The silver lining of the record-shattering summer-like winter in Europe is that demand for natural gas has fallen way below historical levels, easing the crisis caused by Russia’s invasion of Ukraine.
GETTING FRACKED: Gas stoves are responsible for about one in 8 cases of childhood asthma. Pennsylvania is having its own problems with fracked gas: Houses in Philadelphia go boom. Houses in Susquehanna go boom. Cryogenic natural gas plant outside of Pittsburgh goes boom.
HILL HEAT dropped by Eastern Market on Wednesday to hobnob with meteorologist and Rep-elect Eric Sorensen (D-Ill.) and other members-elect of the 118th Congress—as Rep. Raja Krishnamoorthi (D-Ill.), co-founder of the Congressional Solar Caucus, joked, he’s just another citizen at the moment: no longer a member of the 117th Congress and not yet a sworn-in member of the 118th. Rep. Pete Aguilar (D-Calif.), after nominating Rep. Hakeem Jeffries (D-N.Y.) for Speaker six times, is ready to keep at it with a sense of good cheer. Also dropping by were Reps. Bill Foster (D-Ill.), Jan Schakowsky (D-Ill.), Debbie Wasserman-Schultz (D-Fla.), Steny Hoyer (D-Md.), Mark Takano (D-Calif.). The State Farm team was there, as the corporation is headquartered in Sorensen’s district, as well as lobbyists for Walmart, Rivian, and the National Weather Service union. Also Brad Komar and Brad Carl and some other folks not named Brad from House Majority PAC and 314 Action.
CONGRATS to former House Majority Leader Steny Hoyer (D-Md.) on his engagement to Brookings Senior Fellow Elaine Kamarck. And to Caitlin Haberman, the new staff director for the Environment and Climate Change Subcommittee at the House Committee on Energy and Commerce, and to Willie Phillips, named acting FERC chair by President Biden.
Hmm… what’s Heather Zichal up to these days? Heather Zichal is one of our nation’s most prominent experts on green energy, by which I mean the energy she exhibits pursuing greenbacks from the fossil-fuel industry. She left the fracking-friendly American Clean Power Association for JPMorgan Chase in September, when CEO Jamie Dimon testified that “investing in the oil and gas complex is good for reducing CO2.”

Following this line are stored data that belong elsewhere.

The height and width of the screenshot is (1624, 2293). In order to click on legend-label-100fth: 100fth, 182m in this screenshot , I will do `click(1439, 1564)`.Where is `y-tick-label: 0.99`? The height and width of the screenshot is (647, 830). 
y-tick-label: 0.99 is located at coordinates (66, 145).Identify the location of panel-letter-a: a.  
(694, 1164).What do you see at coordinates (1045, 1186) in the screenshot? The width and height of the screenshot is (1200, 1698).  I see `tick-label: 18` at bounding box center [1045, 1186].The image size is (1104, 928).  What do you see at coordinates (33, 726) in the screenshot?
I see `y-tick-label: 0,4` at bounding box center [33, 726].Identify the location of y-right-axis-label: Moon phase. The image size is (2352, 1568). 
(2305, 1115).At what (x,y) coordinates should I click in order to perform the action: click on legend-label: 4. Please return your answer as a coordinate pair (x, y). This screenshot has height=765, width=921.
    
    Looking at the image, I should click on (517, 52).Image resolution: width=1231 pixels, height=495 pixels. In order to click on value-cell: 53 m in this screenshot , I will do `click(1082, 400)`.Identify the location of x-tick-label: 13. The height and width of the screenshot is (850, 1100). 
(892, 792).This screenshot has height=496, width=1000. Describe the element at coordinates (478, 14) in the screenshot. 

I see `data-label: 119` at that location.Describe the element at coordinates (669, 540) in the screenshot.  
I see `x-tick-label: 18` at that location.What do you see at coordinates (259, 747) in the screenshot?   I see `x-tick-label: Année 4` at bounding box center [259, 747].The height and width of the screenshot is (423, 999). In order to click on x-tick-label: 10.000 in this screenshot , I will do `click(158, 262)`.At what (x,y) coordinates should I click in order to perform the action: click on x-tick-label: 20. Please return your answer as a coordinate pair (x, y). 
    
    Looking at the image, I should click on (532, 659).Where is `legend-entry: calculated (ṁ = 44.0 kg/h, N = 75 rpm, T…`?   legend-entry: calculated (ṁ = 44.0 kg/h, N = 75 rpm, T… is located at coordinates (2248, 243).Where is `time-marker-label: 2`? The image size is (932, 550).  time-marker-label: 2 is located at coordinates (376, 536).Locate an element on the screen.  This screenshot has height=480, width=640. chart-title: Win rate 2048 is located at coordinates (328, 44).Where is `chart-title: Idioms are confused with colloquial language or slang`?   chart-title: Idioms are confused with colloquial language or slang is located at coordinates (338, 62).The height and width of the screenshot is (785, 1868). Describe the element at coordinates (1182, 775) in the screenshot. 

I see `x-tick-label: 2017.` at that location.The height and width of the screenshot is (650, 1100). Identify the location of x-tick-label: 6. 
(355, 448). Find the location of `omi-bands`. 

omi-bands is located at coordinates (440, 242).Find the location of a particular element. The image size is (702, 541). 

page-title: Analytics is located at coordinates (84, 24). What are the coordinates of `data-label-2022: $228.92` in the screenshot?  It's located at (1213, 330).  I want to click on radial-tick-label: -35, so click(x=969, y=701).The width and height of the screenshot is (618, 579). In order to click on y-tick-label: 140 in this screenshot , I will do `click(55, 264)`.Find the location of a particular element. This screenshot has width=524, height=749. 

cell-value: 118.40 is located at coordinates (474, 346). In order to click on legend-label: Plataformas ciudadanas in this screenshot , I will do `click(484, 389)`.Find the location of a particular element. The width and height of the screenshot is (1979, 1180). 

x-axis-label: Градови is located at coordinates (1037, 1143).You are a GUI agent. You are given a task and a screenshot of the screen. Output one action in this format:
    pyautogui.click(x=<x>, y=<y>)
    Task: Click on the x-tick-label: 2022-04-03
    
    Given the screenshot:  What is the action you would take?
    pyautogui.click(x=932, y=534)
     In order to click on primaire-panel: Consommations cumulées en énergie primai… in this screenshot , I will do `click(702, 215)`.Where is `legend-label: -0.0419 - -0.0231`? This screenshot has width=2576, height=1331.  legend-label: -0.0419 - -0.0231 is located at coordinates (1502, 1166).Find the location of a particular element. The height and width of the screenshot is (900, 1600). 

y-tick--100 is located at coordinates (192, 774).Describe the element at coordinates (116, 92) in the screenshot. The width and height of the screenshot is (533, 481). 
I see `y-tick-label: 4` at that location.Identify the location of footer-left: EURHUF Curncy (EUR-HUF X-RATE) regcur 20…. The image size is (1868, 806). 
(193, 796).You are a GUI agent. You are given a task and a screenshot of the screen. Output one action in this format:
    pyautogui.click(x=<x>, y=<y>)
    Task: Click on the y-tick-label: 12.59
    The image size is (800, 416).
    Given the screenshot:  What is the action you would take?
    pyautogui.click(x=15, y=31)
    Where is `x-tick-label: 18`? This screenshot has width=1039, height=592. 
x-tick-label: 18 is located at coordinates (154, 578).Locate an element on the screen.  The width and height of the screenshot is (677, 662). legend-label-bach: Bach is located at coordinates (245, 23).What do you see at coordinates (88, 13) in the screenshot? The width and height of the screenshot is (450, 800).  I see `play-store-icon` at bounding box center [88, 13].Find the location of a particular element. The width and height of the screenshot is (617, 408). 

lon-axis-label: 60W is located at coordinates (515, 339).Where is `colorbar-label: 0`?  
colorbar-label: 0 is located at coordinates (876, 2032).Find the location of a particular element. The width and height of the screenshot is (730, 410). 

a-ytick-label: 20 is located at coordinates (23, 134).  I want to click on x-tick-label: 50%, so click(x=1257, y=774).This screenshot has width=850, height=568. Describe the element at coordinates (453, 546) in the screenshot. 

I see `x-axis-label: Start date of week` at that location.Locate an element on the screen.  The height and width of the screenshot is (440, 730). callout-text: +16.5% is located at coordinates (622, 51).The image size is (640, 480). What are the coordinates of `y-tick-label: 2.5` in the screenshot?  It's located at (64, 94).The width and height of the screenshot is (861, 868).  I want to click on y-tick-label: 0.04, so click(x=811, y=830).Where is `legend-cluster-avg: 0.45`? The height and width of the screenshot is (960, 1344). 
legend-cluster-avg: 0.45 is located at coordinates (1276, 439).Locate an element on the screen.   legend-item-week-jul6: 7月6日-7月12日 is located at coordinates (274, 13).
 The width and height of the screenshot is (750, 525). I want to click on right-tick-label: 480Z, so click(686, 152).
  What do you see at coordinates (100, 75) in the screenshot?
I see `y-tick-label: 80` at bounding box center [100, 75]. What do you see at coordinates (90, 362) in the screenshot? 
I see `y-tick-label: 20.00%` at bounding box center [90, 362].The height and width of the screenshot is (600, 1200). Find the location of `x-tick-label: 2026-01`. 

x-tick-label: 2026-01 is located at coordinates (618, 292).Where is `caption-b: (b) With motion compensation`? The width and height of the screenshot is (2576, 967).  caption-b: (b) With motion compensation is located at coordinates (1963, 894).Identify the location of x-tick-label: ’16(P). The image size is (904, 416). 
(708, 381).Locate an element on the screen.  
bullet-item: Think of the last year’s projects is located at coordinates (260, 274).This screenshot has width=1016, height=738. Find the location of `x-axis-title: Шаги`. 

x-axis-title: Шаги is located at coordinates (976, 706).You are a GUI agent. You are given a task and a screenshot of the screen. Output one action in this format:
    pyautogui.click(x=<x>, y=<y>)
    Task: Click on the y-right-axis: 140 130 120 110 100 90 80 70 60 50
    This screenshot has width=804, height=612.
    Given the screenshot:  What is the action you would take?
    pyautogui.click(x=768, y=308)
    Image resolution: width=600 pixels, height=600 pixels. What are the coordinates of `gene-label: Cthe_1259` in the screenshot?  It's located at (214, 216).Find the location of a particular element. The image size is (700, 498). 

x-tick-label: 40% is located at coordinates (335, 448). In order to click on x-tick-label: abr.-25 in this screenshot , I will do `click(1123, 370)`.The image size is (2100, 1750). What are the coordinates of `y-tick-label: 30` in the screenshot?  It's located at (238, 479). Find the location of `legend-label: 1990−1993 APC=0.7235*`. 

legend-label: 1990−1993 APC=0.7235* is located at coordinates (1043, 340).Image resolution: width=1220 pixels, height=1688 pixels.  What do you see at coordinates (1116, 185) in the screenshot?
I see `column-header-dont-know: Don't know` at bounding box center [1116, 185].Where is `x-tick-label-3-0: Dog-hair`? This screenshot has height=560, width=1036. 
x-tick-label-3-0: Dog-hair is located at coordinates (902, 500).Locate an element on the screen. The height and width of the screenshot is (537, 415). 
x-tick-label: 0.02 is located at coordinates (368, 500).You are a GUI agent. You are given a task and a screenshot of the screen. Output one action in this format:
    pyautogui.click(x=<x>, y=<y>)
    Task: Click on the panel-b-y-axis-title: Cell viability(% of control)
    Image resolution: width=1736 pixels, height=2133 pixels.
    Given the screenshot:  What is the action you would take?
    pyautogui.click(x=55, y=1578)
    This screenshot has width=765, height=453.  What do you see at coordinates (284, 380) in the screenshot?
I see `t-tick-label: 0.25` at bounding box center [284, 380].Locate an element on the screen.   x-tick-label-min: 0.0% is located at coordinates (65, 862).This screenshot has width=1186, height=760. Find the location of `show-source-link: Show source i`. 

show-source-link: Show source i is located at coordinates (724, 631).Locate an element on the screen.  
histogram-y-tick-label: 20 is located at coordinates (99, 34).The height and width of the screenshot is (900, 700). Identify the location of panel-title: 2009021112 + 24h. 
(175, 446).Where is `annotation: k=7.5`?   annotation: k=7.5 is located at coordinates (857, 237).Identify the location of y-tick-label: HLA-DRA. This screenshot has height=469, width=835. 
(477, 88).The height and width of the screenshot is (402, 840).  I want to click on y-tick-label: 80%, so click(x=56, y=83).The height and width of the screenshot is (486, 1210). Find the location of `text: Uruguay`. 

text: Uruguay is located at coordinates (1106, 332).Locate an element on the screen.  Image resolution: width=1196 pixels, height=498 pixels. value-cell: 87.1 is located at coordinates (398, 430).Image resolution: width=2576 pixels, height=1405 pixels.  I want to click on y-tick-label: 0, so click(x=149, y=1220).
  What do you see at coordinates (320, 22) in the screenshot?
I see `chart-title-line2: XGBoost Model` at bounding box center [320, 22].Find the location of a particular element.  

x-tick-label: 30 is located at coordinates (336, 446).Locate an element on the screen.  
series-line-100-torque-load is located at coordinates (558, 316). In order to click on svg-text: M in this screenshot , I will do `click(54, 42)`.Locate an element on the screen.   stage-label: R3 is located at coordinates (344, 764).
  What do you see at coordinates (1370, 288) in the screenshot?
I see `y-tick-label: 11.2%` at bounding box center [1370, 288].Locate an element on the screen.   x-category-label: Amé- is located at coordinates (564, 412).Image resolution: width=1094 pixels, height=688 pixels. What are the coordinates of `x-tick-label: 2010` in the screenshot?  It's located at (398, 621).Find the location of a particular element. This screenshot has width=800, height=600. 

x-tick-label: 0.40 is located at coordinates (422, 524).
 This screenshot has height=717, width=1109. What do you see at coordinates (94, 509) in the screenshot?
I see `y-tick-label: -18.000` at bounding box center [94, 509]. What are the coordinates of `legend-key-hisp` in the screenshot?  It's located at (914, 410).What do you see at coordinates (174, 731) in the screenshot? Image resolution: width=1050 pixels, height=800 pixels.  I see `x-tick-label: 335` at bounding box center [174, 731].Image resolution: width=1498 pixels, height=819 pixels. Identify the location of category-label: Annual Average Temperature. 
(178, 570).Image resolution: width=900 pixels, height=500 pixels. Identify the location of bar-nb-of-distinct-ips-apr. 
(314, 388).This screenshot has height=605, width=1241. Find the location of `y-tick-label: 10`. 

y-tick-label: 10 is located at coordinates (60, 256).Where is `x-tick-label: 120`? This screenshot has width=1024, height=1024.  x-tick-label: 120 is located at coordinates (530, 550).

JERBS: The Green New Deal Network is looking for a legislative and policy director ($110K-$130K, DC preferred), and an executive coordinator ($65.5K-$78.5K, remote). Creative Commons has an exciting opportunity for an open climate data manager to facilitate large, distributed open climate datasets on a year-long contract ($109.2K-$124.8K, remote). Among its many open positions, Environmental Defense Fund is hiring a manager for climate policy and corporate outreach ($83K-$93K, DC) and a vice-president-level associate chief scientist ($205K-$220K, flexible location).